Quatro ex-assessores do vereador Carlos Bolsonaro (Republicanos-RJ), alvo de uma investigação agora sem foro especial, tiveram os sigilos bancário e fiscal quebrados na apuração sobre a suposta “rachadinha” no gabinete de seu irmão, o senador Flávio Bolsonaro (Republicanos-RJ).
Segundo a Folha, todos trabalharam tanto no gabinete de Carlos, na Câmara Municipal, como no de Flávio, na Assembleia Legislativa, no período da quebra autorizada pelo juiz Flávio Itabaiana, da 27ª Vara Criminal. O intervalo de 2007 a 2018 foi definido com base no tempo em que o policial militar aposentado Fabrício Queiroz, apontado como operador da “rachadinha”, esteve lotado no gabinete do senador.
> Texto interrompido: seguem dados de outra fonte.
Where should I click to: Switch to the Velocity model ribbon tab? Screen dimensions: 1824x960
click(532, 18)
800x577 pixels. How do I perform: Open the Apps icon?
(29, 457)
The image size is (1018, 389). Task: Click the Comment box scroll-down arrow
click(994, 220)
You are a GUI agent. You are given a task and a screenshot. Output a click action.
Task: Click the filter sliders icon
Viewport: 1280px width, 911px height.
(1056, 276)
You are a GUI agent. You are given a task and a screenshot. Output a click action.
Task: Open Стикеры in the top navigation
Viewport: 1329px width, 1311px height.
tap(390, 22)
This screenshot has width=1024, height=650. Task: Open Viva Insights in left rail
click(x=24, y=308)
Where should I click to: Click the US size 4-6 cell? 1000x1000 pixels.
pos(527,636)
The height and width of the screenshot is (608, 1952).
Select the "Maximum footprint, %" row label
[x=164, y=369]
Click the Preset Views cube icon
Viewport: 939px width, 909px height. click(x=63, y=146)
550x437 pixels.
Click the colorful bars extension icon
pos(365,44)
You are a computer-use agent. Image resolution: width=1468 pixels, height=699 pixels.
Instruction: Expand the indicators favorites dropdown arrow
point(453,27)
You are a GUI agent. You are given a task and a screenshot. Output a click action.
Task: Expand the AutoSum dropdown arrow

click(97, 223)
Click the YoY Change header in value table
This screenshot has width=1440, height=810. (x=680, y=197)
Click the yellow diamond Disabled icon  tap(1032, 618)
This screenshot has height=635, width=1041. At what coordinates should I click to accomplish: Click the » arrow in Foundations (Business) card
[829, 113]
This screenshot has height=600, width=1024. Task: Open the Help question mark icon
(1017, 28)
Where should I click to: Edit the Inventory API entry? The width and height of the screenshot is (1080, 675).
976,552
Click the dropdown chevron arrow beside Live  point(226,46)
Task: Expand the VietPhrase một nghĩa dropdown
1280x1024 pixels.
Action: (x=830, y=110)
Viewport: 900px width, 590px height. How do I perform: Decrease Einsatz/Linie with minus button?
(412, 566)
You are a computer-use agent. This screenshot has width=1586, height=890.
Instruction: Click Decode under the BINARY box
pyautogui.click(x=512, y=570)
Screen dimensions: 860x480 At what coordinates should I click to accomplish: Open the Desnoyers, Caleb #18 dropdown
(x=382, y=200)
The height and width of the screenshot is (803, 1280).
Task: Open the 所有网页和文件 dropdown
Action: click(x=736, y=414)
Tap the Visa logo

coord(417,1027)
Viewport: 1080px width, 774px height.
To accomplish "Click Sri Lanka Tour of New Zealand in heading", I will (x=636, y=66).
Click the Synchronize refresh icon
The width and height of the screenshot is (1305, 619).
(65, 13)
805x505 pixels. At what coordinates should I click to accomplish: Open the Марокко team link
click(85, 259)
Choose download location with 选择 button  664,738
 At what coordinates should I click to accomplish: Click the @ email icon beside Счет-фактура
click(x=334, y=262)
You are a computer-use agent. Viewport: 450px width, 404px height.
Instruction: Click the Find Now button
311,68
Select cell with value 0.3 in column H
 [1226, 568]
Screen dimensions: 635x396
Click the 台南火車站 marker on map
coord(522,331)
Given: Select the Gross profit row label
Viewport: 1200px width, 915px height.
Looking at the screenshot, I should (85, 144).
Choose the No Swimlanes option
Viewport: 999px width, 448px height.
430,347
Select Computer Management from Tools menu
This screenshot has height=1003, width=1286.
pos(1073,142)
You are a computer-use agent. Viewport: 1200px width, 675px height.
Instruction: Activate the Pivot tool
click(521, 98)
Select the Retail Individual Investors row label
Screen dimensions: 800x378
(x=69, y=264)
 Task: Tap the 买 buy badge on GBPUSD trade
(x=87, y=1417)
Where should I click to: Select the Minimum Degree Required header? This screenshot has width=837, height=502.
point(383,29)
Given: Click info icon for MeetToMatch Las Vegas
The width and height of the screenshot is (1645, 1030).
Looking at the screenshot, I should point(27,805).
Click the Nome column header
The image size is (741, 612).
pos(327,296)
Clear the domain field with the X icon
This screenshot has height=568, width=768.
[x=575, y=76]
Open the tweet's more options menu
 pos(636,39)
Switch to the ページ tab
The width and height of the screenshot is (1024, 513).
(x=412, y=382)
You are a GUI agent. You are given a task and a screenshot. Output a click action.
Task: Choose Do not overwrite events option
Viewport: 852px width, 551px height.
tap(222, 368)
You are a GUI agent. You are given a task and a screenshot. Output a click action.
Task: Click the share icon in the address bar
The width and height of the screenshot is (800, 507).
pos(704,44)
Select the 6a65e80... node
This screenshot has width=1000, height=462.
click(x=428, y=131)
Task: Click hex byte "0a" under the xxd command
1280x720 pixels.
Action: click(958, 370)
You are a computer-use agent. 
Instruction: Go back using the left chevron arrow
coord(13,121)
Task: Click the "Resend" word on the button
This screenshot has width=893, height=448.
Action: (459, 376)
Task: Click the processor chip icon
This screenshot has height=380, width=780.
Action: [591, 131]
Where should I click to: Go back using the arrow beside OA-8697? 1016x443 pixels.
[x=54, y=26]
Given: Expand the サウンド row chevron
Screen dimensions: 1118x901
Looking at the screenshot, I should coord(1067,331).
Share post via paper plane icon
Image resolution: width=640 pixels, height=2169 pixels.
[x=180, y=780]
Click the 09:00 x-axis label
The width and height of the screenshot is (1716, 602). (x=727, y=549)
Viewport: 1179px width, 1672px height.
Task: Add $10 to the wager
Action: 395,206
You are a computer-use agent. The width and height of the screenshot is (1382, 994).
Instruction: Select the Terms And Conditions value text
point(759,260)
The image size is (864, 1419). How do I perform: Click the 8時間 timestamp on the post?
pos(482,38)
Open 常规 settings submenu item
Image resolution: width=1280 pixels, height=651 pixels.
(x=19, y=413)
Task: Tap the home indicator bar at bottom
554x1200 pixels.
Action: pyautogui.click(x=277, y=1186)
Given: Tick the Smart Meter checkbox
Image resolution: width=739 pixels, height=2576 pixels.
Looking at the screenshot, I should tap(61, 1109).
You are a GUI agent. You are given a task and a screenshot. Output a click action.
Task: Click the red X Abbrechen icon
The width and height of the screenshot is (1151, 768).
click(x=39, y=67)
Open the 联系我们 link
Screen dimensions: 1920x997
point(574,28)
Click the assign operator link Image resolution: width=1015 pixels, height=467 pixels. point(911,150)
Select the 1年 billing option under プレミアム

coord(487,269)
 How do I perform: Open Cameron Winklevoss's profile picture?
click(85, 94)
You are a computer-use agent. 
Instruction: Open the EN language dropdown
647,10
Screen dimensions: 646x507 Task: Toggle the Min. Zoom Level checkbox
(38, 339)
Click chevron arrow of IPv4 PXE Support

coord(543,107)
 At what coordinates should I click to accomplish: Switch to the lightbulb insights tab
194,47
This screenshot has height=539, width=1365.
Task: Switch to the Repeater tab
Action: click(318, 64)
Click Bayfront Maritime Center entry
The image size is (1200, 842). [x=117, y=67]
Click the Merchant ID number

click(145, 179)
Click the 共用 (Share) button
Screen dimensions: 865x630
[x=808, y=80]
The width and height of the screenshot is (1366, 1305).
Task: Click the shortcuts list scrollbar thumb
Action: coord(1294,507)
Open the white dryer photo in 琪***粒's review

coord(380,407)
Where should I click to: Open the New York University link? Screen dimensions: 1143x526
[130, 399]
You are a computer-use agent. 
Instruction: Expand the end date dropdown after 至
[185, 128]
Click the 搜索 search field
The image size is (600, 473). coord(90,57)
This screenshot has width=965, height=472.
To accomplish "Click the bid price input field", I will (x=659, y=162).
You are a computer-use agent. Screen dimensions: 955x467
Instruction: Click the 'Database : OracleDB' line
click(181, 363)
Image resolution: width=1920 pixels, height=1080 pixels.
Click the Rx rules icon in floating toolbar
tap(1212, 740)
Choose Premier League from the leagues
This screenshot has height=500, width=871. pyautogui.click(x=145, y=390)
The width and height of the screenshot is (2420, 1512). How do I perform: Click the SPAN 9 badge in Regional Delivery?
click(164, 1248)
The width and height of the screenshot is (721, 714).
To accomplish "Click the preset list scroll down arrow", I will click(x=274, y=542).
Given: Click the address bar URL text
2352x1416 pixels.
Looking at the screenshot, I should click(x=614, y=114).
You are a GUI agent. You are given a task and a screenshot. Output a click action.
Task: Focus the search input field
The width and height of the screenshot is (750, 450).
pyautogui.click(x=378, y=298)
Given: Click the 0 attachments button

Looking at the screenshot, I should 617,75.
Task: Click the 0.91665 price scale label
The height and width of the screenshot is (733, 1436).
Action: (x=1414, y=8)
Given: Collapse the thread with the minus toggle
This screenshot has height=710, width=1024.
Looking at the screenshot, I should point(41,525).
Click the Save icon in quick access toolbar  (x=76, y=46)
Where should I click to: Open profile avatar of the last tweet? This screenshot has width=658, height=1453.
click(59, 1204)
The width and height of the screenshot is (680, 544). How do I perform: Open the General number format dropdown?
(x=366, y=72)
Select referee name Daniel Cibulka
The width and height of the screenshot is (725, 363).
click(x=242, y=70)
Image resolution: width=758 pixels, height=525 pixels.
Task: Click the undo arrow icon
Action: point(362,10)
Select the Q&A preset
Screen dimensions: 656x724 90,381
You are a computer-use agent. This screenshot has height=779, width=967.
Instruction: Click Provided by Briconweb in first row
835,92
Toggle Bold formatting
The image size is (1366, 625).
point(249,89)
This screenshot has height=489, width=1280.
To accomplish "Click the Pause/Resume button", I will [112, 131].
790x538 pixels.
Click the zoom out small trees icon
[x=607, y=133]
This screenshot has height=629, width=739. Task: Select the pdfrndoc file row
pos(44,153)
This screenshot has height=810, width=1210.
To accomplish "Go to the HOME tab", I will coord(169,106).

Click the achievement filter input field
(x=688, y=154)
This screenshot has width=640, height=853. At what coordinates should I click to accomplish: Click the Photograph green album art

Os ex-assessores são: a fisiculturista Andrea Siqueira Valle, ex-cunhada do presidente Jair Bolsonaro, Claudionor Gerbatim de Lima, Marcio da Silva Gerbatim (sobrinho e ex-marido da mulher de Queiroz, Marcia Aguiar, atualmente foragida) e Nelson Alves Rabello.
De posse dos dados financeiros dos quatro, os investigadores do caso Flávio já têm informações sobre a existência ou não de movimentação financeira suspeita no período em que os quatro estiveram lotados no gabinete de Carlos.
Eventuais suspeitas sobre as movimentações durante esse período podem ampliar o escopo da investigação sobre Carlos, atualmente focada na existência de funcionários fantasmas.